I have no idea how to get your son to do this, but perhaps he can find a way to include her in his games. This also provides that his sister plays by the rules he sets up. It can be quite a bit of fun. But he can't be forced to do this any more than I could. It has to be something he decides as well as his sister.

by chikp, Mar 16, 2008 12:05PM
To: srt12780
A behavior analyst should be able to help you.  He/she will work with you and your family to try to hash out the functions of the behaviors.  Once that is determined you son will be taught replacement behaviors that he can use to meet the needs that his concerning behaviors are filling for him.  

Try doing a web search for 'behavior analysis' or 'applied behavior analysis' in your state.  That would be a good place to start.  

by SueNYC, Apr 24, 2008 05:47PM
ASD or not, you have to make him understand that society will punish him for his behavior if it escalates.  The fact that his school tried to have him arrested for refusing to get out of  an unlocked bathroom was a good example to use with my son.  Though angry about how the school dealt with this I have to say it was a lesson well taught and the incident is funding his private school.  

His father, a lawyer, explained that he could not always bail his temper prone rear end  out of the fire - we also had my brother the prison guard do a scared straight on him.  Sam was very unsettled as my brother described what happened to men behind bars.  It sounds harsh, but it was quite effective.

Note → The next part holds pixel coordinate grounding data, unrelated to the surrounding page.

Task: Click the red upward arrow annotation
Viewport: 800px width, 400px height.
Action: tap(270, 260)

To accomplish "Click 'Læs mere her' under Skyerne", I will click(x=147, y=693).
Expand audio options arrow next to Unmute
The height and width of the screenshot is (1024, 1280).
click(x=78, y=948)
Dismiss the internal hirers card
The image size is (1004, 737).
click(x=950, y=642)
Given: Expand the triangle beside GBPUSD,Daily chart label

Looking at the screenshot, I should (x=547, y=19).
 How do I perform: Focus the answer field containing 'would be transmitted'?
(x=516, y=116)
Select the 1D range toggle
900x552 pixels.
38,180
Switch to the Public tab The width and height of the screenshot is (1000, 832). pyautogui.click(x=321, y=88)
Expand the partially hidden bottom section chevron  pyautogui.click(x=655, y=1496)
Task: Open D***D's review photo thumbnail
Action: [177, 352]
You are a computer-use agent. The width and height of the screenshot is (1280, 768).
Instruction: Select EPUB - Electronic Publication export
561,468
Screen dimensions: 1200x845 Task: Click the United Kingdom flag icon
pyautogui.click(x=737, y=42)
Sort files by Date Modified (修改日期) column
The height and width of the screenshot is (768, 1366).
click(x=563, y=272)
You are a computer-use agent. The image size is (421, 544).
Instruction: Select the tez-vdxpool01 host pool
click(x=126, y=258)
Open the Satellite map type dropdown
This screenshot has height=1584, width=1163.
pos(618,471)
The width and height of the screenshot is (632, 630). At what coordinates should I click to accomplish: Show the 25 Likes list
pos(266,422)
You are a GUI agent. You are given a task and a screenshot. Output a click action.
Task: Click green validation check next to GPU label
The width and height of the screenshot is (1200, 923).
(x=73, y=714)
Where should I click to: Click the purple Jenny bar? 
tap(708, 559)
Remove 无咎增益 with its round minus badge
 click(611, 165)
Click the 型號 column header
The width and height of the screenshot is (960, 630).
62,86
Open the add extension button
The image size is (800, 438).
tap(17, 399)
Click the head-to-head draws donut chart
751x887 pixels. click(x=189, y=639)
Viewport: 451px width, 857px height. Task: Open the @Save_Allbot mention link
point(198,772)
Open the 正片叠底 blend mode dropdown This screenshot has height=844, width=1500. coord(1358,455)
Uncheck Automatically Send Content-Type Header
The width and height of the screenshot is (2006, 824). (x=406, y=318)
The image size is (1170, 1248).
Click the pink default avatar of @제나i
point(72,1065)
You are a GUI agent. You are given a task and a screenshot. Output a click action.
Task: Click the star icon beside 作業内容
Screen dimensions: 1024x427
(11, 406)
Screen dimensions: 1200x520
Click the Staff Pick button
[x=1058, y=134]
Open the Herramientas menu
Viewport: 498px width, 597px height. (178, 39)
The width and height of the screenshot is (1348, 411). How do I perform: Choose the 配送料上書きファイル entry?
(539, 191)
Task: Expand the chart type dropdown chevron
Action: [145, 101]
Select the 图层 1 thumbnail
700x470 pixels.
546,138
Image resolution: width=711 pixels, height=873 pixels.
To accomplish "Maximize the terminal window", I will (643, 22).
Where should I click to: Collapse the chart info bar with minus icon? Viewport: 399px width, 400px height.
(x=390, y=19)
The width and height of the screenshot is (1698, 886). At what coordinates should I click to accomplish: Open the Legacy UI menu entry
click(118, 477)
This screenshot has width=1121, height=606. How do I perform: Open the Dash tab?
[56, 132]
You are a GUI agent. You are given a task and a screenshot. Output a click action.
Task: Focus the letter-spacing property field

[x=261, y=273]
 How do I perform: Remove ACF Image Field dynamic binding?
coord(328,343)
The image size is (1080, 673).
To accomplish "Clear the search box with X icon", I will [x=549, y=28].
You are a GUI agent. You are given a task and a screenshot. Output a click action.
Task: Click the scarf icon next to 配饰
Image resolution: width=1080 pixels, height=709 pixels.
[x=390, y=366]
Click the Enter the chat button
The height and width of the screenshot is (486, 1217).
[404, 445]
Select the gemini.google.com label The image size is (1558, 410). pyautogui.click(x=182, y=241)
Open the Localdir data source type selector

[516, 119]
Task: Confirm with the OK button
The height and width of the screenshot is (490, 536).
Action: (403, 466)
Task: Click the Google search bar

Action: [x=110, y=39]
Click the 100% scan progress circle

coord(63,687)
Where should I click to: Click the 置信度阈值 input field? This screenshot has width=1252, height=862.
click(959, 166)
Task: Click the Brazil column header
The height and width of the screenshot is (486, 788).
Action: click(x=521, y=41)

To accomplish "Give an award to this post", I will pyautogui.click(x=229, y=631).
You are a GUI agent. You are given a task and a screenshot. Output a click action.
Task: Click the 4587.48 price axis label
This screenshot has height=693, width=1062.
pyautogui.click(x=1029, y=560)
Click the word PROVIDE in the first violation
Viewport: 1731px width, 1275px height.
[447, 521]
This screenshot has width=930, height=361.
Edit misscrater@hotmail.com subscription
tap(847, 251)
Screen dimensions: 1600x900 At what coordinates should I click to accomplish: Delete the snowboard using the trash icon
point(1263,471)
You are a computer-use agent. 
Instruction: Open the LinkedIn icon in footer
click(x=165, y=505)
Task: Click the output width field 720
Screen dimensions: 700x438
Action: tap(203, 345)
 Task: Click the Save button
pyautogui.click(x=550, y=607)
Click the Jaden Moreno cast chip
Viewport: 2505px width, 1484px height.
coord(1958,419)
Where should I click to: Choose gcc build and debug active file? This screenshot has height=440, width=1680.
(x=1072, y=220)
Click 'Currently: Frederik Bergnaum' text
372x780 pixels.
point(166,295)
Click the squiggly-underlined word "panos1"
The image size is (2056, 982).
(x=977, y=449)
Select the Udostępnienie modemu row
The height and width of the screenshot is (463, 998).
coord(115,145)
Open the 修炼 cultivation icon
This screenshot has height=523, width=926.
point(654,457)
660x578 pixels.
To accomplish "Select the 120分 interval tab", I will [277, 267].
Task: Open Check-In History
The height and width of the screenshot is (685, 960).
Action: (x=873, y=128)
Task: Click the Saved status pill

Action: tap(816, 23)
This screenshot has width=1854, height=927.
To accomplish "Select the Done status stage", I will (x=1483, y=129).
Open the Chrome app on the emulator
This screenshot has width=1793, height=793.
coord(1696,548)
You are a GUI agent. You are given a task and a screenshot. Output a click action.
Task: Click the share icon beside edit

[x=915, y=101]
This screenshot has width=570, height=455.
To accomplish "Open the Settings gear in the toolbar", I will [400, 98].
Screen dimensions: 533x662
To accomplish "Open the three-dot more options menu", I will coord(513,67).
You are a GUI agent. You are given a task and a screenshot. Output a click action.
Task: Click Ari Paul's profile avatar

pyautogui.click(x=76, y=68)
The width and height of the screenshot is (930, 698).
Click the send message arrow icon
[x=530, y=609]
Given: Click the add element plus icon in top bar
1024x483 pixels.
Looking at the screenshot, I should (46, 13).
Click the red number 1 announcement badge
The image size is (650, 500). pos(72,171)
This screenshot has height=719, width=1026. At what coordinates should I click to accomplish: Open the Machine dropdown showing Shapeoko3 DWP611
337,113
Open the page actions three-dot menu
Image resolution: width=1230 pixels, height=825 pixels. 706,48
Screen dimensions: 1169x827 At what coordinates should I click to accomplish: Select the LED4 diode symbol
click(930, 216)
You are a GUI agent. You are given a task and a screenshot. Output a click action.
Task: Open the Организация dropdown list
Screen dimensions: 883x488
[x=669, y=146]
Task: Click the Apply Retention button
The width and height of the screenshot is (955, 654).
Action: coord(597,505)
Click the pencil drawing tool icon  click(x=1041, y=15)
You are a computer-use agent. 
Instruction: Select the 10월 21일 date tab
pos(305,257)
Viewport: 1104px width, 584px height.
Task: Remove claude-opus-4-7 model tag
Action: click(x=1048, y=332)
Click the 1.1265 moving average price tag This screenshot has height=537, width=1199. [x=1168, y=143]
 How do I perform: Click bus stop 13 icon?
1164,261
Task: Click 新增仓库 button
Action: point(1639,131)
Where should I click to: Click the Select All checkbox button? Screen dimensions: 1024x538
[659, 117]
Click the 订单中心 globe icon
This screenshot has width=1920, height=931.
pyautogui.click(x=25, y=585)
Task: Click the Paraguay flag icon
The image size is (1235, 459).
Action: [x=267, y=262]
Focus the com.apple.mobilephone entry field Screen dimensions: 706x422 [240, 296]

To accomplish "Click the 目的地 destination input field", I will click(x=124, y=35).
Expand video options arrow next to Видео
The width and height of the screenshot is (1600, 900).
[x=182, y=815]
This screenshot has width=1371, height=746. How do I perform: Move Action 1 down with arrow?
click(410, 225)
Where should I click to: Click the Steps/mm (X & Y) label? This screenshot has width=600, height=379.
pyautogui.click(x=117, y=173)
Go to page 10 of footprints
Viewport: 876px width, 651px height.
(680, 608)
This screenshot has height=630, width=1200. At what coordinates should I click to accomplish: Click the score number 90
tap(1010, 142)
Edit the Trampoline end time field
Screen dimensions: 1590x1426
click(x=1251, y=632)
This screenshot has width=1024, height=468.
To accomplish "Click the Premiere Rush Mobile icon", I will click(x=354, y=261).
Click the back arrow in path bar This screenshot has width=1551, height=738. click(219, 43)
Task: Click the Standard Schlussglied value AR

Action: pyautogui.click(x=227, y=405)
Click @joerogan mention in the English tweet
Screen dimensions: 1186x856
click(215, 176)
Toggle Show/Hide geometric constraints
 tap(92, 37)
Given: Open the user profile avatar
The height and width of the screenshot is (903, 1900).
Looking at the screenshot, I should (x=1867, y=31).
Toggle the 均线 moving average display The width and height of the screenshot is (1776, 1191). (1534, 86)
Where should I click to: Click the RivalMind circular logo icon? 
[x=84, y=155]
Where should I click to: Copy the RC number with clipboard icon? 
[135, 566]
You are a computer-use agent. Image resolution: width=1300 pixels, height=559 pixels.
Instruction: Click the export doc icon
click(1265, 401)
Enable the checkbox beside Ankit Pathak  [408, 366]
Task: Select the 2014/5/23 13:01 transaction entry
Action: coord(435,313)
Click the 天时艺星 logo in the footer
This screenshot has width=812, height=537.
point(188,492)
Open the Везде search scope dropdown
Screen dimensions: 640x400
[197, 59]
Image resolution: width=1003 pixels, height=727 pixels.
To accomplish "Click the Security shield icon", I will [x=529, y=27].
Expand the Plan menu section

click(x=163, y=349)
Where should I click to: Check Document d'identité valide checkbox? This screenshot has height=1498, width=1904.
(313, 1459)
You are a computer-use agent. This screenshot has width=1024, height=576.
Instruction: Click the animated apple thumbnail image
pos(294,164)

by Sally44, Apr 25, 2008 04:53PM
Firstly I think nearly every household has siblings that don't get on and fight sometimes to the point of hurting eachother.  
I agree with MJ that your daughter may need more information about autism and what she should/should not do (afterall children with autism are not good at communicating their likes/dislikes verbally, you usually get a smack first!).
Secondly your son has to know that certain behaviour is unacceptable.  But from an autistic point of view, my son has explained to me that when he gets upset/angry/overwhelmed etc that he cannot 'stop the feeling' and whereas we might feel upset he gets 'flooded' with feelings that overwhelm him.  They do find it much harder to get their feelings under control and sometimes it takes them along time to 'recover' from something.  So praise any positive action he takes to control/keep control of himself or to manage himself.  Empathise (it helps him identify what he is feeling/how he is behaving) eg. I can see you are really upset about ..... and maybe you need some quiet time in your room to calm down (this can make it more positive than just time out or you've been naughty so go to your room).  In the same way, your daughter may need help if your son is breaking her toys/messing up her room.  She needs to be able to set boundaries for her brother and to know she will be backed up by you.
I have heard of a very good behavioural system called 1,2,3 magic.  This is a way of rewarding good behaviour (and when they have enough rewards they can trade them in for a treat of their choice).  It also allows options/choices (as some children with autism/ADHD may find it hard to comply straight away), but their choices comes with responsibilities eg. you ask them to do something now, if they comply they get 3 rewards, if they cannot comply until later on they get 1 reward (but the important thing is that they are rewarded for complying, even if it was later, rather than being punished for not complying straight away.  
It might be worth seeing if you can find out about this system as I have heard only good things about it from parents of children with autism/ADHD/and NT children.  A number of schools are now using this approach as well.